-- TASK INSTRUCTIONS --
Exact copies of all records below are needed.

Stored data:
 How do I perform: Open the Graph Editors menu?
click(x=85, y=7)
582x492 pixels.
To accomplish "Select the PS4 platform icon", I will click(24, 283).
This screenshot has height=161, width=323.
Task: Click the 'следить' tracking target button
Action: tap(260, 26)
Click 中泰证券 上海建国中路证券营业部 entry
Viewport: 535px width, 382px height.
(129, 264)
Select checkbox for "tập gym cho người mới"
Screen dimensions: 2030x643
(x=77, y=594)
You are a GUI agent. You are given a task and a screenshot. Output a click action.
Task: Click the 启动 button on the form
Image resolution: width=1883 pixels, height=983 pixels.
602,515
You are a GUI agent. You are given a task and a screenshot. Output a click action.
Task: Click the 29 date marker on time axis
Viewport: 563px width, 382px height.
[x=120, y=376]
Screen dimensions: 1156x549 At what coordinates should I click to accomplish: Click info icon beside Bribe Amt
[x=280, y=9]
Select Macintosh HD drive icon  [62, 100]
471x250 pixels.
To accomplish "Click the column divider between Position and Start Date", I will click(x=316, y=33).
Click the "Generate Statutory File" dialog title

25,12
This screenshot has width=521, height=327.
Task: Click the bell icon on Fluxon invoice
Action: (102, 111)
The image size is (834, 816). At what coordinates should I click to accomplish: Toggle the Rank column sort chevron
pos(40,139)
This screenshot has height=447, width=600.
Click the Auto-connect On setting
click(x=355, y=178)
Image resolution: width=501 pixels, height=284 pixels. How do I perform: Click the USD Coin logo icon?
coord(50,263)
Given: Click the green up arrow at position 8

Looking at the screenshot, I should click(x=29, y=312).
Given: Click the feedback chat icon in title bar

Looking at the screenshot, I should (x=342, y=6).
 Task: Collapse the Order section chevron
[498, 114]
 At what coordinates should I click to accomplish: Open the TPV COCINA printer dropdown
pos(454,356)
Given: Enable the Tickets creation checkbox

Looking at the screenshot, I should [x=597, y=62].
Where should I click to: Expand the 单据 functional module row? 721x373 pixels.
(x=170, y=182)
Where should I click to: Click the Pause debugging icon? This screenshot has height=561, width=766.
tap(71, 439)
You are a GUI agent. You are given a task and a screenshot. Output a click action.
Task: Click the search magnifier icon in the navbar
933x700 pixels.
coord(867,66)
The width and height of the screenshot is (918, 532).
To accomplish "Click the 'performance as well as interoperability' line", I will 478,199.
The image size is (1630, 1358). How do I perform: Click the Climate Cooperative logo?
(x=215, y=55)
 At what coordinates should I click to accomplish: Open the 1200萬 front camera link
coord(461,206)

-- SOLUTION TO THIS PROBLEM --
 How do I perform: Open the Graph Editors menu?
click(x=85, y=7)
582x492 pixels.
To accomplish "Select the PS4 platform icon", I will click(24, 283).
This screenshot has height=161, width=323.
Task: Click the 'следить' tracking target button
Action: tap(260, 26)
Click 中泰证券 上海建国中路证券营业部 entry
Viewport: 535px width, 382px height.
(129, 264)
Select checkbox for "tập gym cho người mới"
Screen dimensions: 2030x643
(x=77, y=594)
You are a GUI agent. You are given a task and a screenshot. Output a click action.
Task: Click the 启动 button on the form
Image resolution: width=1883 pixels, height=983 pixels.
602,515
You are a GUI agent. You are given a task and a screenshot. Output a click action.
Task: Click the 29 date marker on time axis
Viewport: 563px width, 382px height.
[x=120, y=376]
Screen dimensions: 1156x549 At what coordinates should I click to accomplish: Click info icon beside Bribe Amt
[x=280, y=9]
Select Macintosh HD drive icon  [62, 100]
471x250 pixels.
To accomplish "Click the column divider between Position and Start Date", I will click(x=316, y=33).
Click the "Generate Statutory File" dialog title

25,12
This screenshot has width=521, height=327.
Task: Click the bell icon on Fluxon invoice
Action: (102, 111)
The image size is (834, 816). At what coordinates should I click to accomplish: Toggle the Rank column sort chevron
pos(40,139)
This screenshot has height=447, width=600.
Click the Auto-connect On setting
click(x=355, y=178)
Image resolution: width=501 pixels, height=284 pixels. How do I perform: Click the USD Coin logo icon?
coord(50,263)
Given: Click the green up arrow at position 8

Looking at the screenshot, I should click(x=29, y=312).
Given: Click the feedback chat icon in title bar

Looking at the screenshot, I should (x=342, y=6).
 Task: Collapse the Order section chevron
[498, 114]
 At what coordinates should I click to accomplish: Open the TPV COCINA printer dropdown
pos(454,356)
Given: Enable the Tickets creation checkbox

Looking at the screenshot, I should [x=597, y=62].
Where should I click to: Expand the 单据 functional module row? 721x373 pixels.
(x=170, y=182)
Where should I click to: Click the Pause debugging icon? This screenshot has height=561, width=766.
tap(71, 439)
You are a GUI agent. You are given a task and a screenshot. Output a click action.
Task: Click the search magnifier icon in the navbar
933x700 pixels.
coord(867,66)
The width and height of the screenshot is (918, 532).
To accomplish "Click the 'performance as well as interoperability' line", I will 478,199.
The image size is (1630, 1358). How do I perform: Click the Climate Cooperative logo?
(x=215, y=55)
 At what coordinates should I click to accomplish: Open the 1200萬 front camera link
coord(461,206)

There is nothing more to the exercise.